[ACTIVITY]
A verbatim copy of the line containing "Decrease the B" and all lines after it, up to and including the final line of the records, is the only acceptable output.
● ● ● ● ● ● ●
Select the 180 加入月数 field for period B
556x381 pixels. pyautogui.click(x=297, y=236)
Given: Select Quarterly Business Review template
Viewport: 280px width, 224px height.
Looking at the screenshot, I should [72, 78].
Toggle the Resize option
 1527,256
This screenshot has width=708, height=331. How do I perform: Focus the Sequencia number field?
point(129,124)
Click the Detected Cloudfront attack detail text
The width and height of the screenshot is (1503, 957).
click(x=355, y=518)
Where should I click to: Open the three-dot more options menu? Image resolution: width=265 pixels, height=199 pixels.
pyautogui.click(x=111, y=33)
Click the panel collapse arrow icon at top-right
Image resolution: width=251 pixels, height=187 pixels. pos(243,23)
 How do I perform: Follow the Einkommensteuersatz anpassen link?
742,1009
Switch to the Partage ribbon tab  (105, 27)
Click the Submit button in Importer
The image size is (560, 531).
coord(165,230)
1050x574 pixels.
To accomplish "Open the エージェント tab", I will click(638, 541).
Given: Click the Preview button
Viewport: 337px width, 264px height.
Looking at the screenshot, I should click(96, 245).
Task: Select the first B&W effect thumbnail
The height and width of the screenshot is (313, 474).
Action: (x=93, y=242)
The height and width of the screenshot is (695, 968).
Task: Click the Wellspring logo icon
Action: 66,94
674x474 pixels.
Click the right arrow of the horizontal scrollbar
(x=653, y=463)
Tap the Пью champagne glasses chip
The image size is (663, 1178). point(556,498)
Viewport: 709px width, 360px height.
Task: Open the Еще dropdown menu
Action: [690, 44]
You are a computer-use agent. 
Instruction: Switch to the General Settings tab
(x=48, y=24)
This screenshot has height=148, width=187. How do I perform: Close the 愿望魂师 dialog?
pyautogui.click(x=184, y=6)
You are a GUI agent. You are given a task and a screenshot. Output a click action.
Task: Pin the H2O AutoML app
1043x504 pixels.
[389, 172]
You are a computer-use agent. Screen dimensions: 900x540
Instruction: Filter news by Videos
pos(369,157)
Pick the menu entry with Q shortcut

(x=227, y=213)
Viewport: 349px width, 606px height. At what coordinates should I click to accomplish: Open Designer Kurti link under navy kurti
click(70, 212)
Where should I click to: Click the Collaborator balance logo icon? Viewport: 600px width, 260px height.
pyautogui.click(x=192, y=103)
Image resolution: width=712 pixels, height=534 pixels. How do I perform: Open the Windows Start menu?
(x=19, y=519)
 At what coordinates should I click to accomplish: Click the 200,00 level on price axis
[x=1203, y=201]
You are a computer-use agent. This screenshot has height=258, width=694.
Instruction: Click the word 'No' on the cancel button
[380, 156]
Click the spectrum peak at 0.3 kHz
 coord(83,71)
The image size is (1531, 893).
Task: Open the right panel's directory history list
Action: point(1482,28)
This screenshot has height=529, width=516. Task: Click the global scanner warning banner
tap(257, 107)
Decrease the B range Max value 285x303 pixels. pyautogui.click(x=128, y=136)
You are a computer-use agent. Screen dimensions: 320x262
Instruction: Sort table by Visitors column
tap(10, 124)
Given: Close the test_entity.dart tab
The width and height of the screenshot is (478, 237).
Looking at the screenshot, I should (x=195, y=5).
● ● ● ● ● ● ●
[SOLUTION]
Decrease the B range Max value 285x303 pixels. pyautogui.click(x=128, y=136)
You are a computer-use agent. Screen dimensions: 320x262
Instruction: Sort table by Visitors column
tap(10, 124)
Given: Close the test_entity.dart tab
The width and height of the screenshot is (478, 237).
Looking at the screenshot, I should (x=195, y=5).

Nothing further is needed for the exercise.